_Task instructions_
Print the listing below once more, unchanged.

_Information supplied_
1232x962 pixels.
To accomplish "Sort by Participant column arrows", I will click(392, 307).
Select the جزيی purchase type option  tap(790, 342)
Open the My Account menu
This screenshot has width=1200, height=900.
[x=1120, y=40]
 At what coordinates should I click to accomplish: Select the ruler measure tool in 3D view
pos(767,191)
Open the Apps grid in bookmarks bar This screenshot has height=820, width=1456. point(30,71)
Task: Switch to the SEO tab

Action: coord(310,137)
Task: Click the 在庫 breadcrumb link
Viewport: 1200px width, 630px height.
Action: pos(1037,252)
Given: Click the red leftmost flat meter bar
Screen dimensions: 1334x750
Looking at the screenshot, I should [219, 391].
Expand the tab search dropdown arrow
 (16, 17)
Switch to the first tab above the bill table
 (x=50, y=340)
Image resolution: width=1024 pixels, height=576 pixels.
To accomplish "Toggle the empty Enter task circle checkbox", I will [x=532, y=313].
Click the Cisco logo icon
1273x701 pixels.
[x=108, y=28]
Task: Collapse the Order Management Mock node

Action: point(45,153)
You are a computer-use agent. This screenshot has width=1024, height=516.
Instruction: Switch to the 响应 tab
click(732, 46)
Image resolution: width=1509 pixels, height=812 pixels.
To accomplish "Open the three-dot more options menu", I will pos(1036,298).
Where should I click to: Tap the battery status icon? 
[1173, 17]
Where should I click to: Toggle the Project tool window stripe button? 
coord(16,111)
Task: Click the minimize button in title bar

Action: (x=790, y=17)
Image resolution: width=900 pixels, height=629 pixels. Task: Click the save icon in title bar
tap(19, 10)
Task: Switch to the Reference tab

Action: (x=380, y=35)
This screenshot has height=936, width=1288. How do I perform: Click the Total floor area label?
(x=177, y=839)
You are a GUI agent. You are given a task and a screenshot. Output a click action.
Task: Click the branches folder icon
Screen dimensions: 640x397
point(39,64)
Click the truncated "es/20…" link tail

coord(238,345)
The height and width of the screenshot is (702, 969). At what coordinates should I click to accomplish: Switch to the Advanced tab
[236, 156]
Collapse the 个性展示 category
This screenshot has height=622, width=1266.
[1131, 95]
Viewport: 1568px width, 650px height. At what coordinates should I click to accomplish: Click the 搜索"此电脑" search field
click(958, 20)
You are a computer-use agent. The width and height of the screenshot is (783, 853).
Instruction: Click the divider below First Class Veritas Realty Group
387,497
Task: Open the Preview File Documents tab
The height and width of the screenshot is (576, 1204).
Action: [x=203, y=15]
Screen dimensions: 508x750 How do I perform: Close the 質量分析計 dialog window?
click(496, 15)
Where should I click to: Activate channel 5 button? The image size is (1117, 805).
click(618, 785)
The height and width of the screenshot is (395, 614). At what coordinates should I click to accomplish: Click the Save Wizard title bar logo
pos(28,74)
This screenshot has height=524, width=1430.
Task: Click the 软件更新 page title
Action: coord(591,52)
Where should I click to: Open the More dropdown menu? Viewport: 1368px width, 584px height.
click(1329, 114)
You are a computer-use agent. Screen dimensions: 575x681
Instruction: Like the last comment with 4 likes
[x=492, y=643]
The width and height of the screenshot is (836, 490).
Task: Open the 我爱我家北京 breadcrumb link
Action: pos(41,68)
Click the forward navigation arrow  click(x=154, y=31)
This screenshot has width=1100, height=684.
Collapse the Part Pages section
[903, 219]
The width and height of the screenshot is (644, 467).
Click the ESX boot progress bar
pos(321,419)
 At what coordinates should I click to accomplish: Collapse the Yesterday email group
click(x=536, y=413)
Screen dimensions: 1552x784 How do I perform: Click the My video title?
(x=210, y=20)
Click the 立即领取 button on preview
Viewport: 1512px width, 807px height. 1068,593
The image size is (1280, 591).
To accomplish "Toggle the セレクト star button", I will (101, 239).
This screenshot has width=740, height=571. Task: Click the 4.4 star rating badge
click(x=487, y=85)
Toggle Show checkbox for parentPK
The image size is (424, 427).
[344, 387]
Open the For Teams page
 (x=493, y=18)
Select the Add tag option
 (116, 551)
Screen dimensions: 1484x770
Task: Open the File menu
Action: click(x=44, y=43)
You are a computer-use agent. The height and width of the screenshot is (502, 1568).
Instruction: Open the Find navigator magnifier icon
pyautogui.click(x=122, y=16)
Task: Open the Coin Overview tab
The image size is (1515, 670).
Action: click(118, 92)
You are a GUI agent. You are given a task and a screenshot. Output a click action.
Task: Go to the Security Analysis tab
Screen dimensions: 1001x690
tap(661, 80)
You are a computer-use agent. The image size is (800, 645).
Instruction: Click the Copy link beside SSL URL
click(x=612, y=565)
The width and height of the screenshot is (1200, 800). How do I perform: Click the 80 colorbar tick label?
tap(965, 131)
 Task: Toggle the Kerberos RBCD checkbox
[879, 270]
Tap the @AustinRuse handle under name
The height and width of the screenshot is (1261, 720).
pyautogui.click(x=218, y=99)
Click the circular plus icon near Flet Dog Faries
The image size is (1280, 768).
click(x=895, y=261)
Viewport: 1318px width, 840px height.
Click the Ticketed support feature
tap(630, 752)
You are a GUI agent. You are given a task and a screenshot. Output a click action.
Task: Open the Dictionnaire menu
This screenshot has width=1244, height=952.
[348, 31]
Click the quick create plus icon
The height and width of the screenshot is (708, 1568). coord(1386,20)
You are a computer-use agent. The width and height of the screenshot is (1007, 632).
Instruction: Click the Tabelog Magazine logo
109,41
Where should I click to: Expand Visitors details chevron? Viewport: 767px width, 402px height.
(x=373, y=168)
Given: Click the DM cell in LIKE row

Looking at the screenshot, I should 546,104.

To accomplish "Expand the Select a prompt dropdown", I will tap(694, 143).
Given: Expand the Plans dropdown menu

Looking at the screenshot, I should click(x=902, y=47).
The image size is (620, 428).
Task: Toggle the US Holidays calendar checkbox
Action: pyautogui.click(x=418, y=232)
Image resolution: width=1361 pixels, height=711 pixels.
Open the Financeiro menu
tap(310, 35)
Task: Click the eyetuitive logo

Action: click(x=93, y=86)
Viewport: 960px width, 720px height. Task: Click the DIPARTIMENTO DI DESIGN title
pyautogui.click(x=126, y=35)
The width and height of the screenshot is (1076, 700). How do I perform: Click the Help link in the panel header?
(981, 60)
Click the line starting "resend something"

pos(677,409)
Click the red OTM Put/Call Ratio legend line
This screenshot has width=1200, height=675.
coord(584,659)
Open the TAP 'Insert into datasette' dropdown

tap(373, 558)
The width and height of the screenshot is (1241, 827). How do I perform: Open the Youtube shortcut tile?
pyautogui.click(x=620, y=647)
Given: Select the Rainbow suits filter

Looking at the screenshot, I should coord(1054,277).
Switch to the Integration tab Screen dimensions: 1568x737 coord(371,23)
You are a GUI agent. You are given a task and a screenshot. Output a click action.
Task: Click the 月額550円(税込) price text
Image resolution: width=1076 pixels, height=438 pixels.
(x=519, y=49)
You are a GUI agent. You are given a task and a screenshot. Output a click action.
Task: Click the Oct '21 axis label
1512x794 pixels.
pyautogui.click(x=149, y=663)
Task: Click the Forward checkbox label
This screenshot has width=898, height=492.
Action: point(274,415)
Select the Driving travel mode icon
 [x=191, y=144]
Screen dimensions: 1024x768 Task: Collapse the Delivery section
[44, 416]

_Result of the exercise_
1232x962 pixels.
To accomplish "Sort by Participant column arrows", I will click(392, 307).
Select the جزيی purchase type option  tap(790, 342)
Open the My Account menu
This screenshot has width=1200, height=900.
[x=1120, y=40]
 At what coordinates should I click to accomplish: Select the ruler measure tool in 3D view
pos(767,191)
Open the Apps grid in bookmarks bar This screenshot has height=820, width=1456. point(30,71)
Task: Switch to the SEO tab

Action: coord(310,137)
Task: Click the 在庫 breadcrumb link
Viewport: 1200px width, 630px height.
Action: pos(1037,252)
Given: Click the red leftmost flat meter bar
Screen dimensions: 1334x750
Looking at the screenshot, I should [219, 391].
Expand the tab search dropdown arrow
 (16, 17)
Switch to the first tab above the bill table
 (x=50, y=340)
Image resolution: width=1024 pixels, height=576 pixels.
To accomplish "Toggle the empty Enter task circle checkbox", I will [x=532, y=313].
Click the Cisco logo icon
1273x701 pixels.
[x=108, y=28]
Task: Collapse the Order Management Mock node

Action: point(45,153)
You are a computer-use agent. This screenshot has width=1024, height=516.
Instruction: Switch to the 响应 tab
click(732, 46)
Image resolution: width=1509 pixels, height=812 pixels.
To accomplish "Open the three-dot more options menu", I will pos(1036,298).
Where should I click to: Tap the battery status icon? 
[1173, 17]
Where should I click to: Toggle the Project tool window stripe button? 
coord(16,111)
Task: Click the minimize button in title bar

Action: (x=790, y=17)
Image resolution: width=900 pixels, height=629 pixels. Task: Click the save icon in title bar
tap(19, 10)
Task: Switch to the Reference tab

Action: (x=380, y=35)
This screenshot has height=936, width=1288. How do I perform: Click the Total floor area label?
(x=177, y=839)
You are a GUI agent. You are given a task and a screenshot. Output a click action.
Task: Click the branches folder icon
Screen dimensions: 640x397
point(39,64)
Click the truncated "es/20…" link tail

coord(238,345)
The height and width of the screenshot is (702, 969). At what coordinates should I click to accomplish: Switch to the Advanced tab
[236, 156]
Collapse the 个性展示 category
This screenshot has height=622, width=1266.
[1131, 95]
Viewport: 1568px width, 650px height. At what coordinates should I click to accomplish: Click the 搜索"此电脑" search field
click(958, 20)
You are a computer-use agent. The width and height of the screenshot is (783, 853).
Instruction: Click the divider below First Class Veritas Realty Group
387,497
Task: Open the Preview File Documents tab
The height and width of the screenshot is (576, 1204).
Action: [x=203, y=15]
Screen dimensions: 508x750 How do I perform: Close the 質量分析計 dialog window?
click(496, 15)
Where should I click to: Activate channel 5 button? The image size is (1117, 805).
click(618, 785)
The height and width of the screenshot is (395, 614). At what coordinates should I click to accomplish: Click the Save Wizard title bar logo
pos(28,74)
This screenshot has height=524, width=1430.
Task: Click the 软件更新 page title
Action: coord(591,52)
Where should I click to: Open the More dropdown menu? Viewport: 1368px width, 584px height.
click(1329, 114)
You are a computer-use agent. Screen dimensions: 575x681
Instruction: Like the last comment with 4 likes
[x=492, y=643]
The width and height of the screenshot is (836, 490).
Task: Open the 我爱我家北京 breadcrumb link
Action: pos(41,68)
Click the forward navigation arrow  click(x=154, y=31)
This screenshot has width=1100, height=684.
Collapse the Part Pages section
[903, 219]
The width and height of the screenshot is (644, 467).
Click the ESX boot progress bar
pos(321,419)
 At what coordinates should I click to accomplish: Collapse the Yesterday email group
click(x=536, y=413)
Screen dimensions: 1552x784 How do I perform: Click the My video title?
(x=210, y=20)
Click the 立即领取 button on preview
Viewport: 1512px width, 807px height. 1068,593
The image size is (1280, 591).
To accomplish "Toggle the セレクト star button", I will (101, 239).
This screenshot has width=740, height=571. Task: Click the 4.4 star rating badge
click(x=487, y=85)
Toggle Show checkbox for parentPK
The image size is (424, 427).
[344, 387]
Open the For Teams page
 (x=493, y=18)
Select the Add tag option
 (116, 551)
Screen dimensions: 1484x770
Task: Open the File menu
Action: click(x=44, y=43)
You are a computer-use agent. The height and width of the screenshot is (502, 1568).
Instruction: Open the Find navigator magnifier icon
pyautogui.click(x=122, y=16)
Task: Open the Coin Overview tab
The image size is (1515, 670).
Action: click(118, 92)
You are a GUI agent. You are given a task and a screenshot. Output a click action.
Task: Go to the Security Analysis tab
Screen dimensions: 1001x690
tap(661, 80)
You are a computer-use agent. The image size is (800, 645).
Instruction: Click the Copy link beside SSL URL
click(x=612, y=565)
The width and height of the screenshot is (1200, 800). How do I perform: Click the 80 colorbar tick label?
tap(965, 131)
 Task: Toggle the Kerberos RBCD checkbox
[879, 270]
Tap the @AustinRuse handle under name
The height and width of the screenshot is (1261, 720).
pyautogui.click(x=218, y=99)
Click the circular plus icon near Flet Dog Faries
The image size is (1280, 768).
click(x=895, y=261)
Viewport: 1318px width, 840px height.
Click the Ticketed support feature
tap(630, 752)
You are a GUI agent. You are given a task and a screenshot. Output a click action.
Task: Open the Dictionnaire menu
This screenshot has width=1244, height=952.
[348, 31]
Click the quick create plus icon
The height and width of the screenshot is (708, 1568). coord(1386,20)
You are a computer-use agent. The width and height of the screenshot is (1007, 632).
Instruction: Click the Tabelog Magazine logo
109,41
Where should I click to: Expand Visitors details chevron? Viewport: 767px width, 402px height.
(x=373, y=168)
Given: Click the DM cell in LIKE row

Looking at the screenshot, I should 546,104.

To accomplish "Expand the Select a prompt dropdown", I will tap(694, 143).
Given: Expand the Plans dropdown menu

Looking at the screenshot, I should click(x=902, y=47).
The image size is (620, 428).
Task: Toggle the US Holidays calendar checkbox
Action: pyautogui.click(x=418, y=232)
Image resolution: width=1361 pixels, height=711 pixels.
Open the Financeiro menu
tap(310, 35)
Task: Click the eyetuitive logo

Action: click(x=93, y=86)
Viewport: 960px width, 720px height. Task: Click the DIPARTIMENTO DI DESIGN title
pyautogui.click(x=126, y=35)
The width and height of the screenshot is (1076, 700). How do I perform: Click the Help link in the panel header?
(981, 60)
Click the line starting "resend something"

pos(677,409)
Click the red OTM Put/Call Ratio legend line
This screenshot has width=1200, height=675.
coord(584,659)
Open the TAP 'Insert into datasette' dropdown

tap(373, 558)
The width and height of the screenshot is (1241, 827). How do I perform: Open the Youtube shortcut tile?
pyautogui.click(x=620, y=647)
Given: Select the Rainbow suits filter

Looking at the screenshot, I should coord(1054,277).
Switch to the Integration tab Screen dimensions: 1568x737 coord(371,23)
You are a GUI agent. You are given a task and a screenshot. Output a click action.
Task: Click the 月額550円(税込) price text
Image resolution: width=1076 pixels, height=438 pixels.
(x=519, y=49)
You are a GUI agent. You are given a task and a screenshot. Output a click action.
Task: Click the Oct '21 axis label
1512x794 pixels.
pyautogui.click(x=149, y=663)
Task: Click the Forward checkbox label
This screenshot has width=898, height=492.
Action: point(274,415)
Select the Driving travel mode icon
 [x=191, y=144]
Screen dimensions: 1024x768 Task: Collapse the Delivery section
[44, 416]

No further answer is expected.